Question

A bat is flitting about in a cave, navigating via ultrasonic bleeps. Assume that the sound emission frequency of the bat is $$39000 \mathrm{~Hz}$$. During one fast swoop directly toward a flat wall surface, the bat is moving at $$0.025$$ times the speed of sound in air. What frequency does the bat hear reflected off the wall?

Answer

**step1** Understanding the problem

The problem describes a bat emitting sound and moving towards a wall. The sound reflects off the wall and travels back to the bat. We need to determine the frequency of the sound that the bat hears after it has reflected from the wall.

**step2** Analyzing the first frequency change: sound traveling from the moving bat to the stationary wall

When the bat emits sound, it is moving towards the wall. This means that the sound waves it produces are squeezed together in the direction of its movement, making the frequency higher for anyone standing in front of it. The bat's speed is given as $$0.025$$ times the speed of sound. This means for every 1 part of distance the sound travels, the bat travels $$0.025$$ parts closer. The effective distance for each sound wave is reduced, making the wavelength shorter. The reduction factor in the wavelength is $$1 - 0.025 = 0.975$$. Since frequency is inversely related to wavelength, the frequency heard by the wall will be the original frequency divided by this factor.

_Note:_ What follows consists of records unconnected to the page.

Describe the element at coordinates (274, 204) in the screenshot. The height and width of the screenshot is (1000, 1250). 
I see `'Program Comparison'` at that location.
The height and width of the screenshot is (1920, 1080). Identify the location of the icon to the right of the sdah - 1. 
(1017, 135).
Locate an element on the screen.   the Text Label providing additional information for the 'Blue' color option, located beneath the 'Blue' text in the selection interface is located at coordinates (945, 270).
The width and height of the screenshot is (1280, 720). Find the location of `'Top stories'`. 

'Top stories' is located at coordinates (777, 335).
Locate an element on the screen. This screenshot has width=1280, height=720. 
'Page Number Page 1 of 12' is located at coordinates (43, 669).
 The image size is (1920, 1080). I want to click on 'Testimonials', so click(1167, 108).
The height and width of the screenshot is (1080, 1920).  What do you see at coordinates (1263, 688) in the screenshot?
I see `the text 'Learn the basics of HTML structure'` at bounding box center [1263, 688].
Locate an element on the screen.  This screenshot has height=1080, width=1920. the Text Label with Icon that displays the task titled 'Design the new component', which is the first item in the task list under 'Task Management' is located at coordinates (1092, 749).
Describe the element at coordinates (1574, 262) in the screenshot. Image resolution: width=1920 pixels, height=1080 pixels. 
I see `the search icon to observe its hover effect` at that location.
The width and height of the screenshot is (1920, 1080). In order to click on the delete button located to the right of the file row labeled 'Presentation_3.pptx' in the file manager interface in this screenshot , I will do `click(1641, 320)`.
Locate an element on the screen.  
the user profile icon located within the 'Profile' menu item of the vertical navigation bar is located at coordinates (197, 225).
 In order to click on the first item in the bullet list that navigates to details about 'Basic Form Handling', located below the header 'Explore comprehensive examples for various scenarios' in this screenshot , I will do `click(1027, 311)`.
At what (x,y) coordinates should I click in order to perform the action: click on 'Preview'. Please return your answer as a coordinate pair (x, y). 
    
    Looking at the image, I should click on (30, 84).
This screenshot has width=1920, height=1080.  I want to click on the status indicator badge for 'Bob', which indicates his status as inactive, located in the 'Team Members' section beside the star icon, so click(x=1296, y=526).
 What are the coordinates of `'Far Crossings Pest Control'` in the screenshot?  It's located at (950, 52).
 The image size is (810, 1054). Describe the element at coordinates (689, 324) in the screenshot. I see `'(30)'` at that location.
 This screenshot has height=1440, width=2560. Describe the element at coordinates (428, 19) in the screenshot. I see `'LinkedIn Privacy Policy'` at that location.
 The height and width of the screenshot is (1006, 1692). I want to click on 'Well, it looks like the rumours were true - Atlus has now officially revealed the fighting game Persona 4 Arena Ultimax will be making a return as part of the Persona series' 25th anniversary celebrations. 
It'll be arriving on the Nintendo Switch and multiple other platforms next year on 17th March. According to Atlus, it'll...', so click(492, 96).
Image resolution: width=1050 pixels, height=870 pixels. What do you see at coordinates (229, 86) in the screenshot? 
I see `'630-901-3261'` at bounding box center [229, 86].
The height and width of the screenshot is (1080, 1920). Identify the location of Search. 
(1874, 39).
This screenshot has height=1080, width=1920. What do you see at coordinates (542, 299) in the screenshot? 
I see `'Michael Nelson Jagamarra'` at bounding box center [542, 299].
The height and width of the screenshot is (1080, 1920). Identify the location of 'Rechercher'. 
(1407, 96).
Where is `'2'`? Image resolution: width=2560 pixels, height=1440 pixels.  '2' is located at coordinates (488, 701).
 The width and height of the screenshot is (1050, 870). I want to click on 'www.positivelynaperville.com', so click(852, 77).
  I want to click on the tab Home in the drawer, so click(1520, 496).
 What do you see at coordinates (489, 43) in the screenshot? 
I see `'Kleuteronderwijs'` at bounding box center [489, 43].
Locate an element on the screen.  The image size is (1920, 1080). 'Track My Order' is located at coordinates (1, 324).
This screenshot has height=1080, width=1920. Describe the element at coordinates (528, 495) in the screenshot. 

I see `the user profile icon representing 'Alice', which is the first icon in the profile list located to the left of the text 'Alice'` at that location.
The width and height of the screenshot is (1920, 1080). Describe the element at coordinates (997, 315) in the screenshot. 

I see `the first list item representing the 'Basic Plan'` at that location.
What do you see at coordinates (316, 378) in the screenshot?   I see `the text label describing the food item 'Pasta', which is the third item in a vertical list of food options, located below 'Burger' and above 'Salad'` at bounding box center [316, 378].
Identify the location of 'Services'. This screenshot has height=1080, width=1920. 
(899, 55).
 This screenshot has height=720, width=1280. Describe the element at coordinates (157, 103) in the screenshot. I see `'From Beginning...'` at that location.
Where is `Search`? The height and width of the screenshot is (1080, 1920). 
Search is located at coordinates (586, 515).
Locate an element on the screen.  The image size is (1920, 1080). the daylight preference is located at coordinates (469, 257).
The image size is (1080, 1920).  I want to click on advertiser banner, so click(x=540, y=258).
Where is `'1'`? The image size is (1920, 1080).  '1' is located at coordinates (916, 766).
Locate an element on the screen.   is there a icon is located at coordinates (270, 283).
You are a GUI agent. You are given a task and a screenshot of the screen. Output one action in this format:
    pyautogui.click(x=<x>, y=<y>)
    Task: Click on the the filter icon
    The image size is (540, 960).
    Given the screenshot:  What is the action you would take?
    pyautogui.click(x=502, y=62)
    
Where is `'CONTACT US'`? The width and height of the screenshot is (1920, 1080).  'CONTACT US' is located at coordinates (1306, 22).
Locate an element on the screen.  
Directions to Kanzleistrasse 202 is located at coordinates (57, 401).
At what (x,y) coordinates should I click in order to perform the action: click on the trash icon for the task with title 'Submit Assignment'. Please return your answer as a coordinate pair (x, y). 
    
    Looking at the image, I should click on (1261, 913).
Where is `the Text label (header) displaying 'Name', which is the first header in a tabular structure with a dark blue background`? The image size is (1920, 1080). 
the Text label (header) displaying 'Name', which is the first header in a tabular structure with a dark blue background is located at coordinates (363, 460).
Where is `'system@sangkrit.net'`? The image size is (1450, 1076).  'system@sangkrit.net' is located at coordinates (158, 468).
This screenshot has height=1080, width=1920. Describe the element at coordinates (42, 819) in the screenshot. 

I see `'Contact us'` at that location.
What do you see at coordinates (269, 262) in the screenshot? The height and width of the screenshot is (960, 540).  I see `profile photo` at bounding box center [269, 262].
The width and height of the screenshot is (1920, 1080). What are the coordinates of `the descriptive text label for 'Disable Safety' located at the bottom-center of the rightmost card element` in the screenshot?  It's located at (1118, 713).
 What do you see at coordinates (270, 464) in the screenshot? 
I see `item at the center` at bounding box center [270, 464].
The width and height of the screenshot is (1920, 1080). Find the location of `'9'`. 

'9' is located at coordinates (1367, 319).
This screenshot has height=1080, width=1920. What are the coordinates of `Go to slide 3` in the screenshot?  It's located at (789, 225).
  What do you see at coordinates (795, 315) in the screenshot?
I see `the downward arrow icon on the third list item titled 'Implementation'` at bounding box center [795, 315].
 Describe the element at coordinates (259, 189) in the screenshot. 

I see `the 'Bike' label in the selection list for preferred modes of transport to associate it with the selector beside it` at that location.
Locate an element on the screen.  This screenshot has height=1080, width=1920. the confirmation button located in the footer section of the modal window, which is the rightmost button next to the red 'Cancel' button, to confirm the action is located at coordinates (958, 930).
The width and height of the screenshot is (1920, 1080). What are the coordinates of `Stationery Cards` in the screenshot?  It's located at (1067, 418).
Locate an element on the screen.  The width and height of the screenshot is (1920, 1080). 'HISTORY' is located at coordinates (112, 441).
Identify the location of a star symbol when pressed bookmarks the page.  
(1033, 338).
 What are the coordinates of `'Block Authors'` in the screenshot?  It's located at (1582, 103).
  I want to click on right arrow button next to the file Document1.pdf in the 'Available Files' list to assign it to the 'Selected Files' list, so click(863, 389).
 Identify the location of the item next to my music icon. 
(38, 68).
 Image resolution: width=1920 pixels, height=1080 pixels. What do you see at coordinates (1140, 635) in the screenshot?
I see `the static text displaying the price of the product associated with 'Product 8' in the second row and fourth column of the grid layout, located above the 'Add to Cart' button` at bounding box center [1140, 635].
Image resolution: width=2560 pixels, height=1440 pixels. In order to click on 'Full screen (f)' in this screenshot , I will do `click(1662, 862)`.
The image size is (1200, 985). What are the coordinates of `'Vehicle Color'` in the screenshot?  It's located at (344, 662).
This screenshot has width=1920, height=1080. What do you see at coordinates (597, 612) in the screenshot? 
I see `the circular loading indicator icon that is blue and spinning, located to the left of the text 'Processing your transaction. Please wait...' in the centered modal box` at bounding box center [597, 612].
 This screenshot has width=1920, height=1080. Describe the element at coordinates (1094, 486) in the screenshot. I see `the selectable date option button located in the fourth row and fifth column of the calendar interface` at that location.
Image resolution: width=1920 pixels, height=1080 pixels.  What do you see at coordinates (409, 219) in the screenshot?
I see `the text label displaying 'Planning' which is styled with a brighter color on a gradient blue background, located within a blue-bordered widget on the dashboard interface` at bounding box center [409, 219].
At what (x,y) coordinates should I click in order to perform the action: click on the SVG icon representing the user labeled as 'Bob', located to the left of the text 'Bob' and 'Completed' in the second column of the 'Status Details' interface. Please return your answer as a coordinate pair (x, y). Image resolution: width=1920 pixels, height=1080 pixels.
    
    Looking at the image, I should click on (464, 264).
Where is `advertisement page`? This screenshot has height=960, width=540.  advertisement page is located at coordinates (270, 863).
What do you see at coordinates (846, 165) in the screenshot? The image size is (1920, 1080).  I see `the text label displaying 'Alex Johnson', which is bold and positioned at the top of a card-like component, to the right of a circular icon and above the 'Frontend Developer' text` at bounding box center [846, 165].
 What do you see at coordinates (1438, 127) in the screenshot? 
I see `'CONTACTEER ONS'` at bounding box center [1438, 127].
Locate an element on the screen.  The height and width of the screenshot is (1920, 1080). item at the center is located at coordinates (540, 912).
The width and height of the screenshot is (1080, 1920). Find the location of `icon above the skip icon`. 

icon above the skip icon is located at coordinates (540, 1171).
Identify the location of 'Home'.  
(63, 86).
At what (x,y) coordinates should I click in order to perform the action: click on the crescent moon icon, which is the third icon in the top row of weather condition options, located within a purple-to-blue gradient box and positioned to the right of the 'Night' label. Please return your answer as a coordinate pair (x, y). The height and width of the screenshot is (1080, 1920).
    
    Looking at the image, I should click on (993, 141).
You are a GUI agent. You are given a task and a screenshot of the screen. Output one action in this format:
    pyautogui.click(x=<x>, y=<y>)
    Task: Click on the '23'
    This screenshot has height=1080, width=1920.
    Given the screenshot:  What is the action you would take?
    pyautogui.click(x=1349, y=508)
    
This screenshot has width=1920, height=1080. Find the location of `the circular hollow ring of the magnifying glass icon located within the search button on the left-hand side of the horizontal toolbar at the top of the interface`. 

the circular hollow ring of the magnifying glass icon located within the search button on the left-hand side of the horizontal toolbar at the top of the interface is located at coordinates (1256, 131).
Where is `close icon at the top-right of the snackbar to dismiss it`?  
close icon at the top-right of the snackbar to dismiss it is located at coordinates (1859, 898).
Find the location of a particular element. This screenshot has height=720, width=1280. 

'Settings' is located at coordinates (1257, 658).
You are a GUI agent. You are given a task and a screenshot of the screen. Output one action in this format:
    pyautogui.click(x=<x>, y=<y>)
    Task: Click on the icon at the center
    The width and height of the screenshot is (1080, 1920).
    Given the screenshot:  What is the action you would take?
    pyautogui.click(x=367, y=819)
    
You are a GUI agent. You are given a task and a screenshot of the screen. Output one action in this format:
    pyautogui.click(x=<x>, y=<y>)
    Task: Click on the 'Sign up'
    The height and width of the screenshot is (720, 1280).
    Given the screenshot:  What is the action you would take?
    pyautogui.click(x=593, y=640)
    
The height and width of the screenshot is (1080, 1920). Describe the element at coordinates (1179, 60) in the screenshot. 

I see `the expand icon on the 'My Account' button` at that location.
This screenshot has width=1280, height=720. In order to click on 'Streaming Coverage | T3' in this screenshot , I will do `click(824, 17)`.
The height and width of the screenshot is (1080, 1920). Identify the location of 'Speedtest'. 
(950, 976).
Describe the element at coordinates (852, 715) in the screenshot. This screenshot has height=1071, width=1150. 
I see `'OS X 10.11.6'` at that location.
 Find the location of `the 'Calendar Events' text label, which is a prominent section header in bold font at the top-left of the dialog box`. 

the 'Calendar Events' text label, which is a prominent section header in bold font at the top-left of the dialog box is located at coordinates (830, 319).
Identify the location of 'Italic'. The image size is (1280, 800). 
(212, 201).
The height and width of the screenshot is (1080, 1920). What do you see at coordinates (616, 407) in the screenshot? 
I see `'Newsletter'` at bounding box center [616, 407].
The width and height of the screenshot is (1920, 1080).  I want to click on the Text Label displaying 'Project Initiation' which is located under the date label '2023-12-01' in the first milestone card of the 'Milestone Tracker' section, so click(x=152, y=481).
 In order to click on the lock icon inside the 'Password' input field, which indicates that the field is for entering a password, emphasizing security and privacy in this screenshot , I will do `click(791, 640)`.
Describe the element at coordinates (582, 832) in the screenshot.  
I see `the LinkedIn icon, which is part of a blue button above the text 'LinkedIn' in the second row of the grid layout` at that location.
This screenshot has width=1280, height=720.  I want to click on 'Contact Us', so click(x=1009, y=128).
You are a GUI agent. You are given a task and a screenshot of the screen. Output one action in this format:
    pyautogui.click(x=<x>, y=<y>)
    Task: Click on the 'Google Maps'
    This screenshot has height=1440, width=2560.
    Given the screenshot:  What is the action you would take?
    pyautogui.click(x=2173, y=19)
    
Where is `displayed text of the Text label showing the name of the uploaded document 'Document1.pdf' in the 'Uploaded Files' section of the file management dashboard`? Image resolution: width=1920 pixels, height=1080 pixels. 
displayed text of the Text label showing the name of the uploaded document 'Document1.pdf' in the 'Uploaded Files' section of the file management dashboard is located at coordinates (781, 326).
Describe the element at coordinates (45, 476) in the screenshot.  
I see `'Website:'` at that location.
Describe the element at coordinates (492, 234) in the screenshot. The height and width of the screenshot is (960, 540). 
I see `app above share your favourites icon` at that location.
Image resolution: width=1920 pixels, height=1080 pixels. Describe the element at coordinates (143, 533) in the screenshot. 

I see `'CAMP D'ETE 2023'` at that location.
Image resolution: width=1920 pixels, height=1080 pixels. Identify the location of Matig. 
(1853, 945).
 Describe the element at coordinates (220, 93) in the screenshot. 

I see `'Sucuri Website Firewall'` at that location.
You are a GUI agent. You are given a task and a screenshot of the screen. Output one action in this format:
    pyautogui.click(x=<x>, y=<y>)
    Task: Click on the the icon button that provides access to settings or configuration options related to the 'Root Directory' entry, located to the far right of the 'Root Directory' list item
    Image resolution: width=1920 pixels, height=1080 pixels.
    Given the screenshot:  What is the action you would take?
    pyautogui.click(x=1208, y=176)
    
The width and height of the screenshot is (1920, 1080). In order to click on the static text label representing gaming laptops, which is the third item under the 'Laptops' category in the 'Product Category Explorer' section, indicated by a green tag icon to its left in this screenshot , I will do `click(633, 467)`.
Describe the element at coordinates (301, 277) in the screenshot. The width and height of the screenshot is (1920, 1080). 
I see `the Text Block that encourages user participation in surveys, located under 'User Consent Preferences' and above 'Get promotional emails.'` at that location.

**step3** Calculating the frequency at the wall

The bat's original sound emission frequency is $$39000 \mathrm{~Hz}$$.
To find the frequency received by the wall, we divide the original frequency by $$0.975$$:
$$39000 \div 0.975$$
We can rewrite $$0.975$$ as a fraction: $$\frac{975}{1000}$$.
So, the calculation becomes:
$$39000 \div \frac{975}{1000} = 39000 \times \frac{1000}{975}$$
We can simplify the fraction $$\frac{1000}{975}$$ by dividing both the numerator and the denominator by $$25$$:
$$1000 \div 25 = 40$$
$$975 \div 25 = 39$$
So, the fraction is $$\frac{40}{39}$$.
Now, multiply:
$$39000 \times \frac{40}{39} = (39 \times 1000) \times \frac{40}{39}$$
We can cancel out $$39$$ from the numerator and the denominator:
$$1000 \times 40 = 40000$$
So, the wall receives the sound at a frequency of $$40000 \mathrm{~Hz}$$.

**step4** Analyzing the second frequency change: reflected sound traveling from the stationary wall to the moving bat

Now, the wall reflects the sound, which has a frequency of $$40000 \mathrm{~Hz}$$. The wall is stationary, but the bat is still moving, and it is flying directly towards this reflected sound. When an observer moves towards a sound source, they encounter the sound waves more quickly than if they were standing still. This makes the frequency they hear higher. The bat is moving at $$0.025$$ times the speed of sound. So, the bat is effectively "adding" its speed to the speed of the sound waves. The rate at which the bat encounters the sound waves is $$1 + 0.025 = 1.025$$ times the usual rate. Therefore, the frequency the bat hears will be the reflected frequency multiplied by this factor.

**step5** Calculating the final frequency heard by the bat

The frequency reflected from the wall is $$40000 \mathrm{~Hz}$$.
To find the frequency the bat hears, we multiply this frequency by $$1.025$$:
$$40000 \times 1.025$$
We can write $$1.025$$ as a decimal for multiplication:
$$40000 \times 1.025 = 41000$$
So, the bat hears the reflected sound at a frequency of $$41000 \mathrm{~Hz}$$.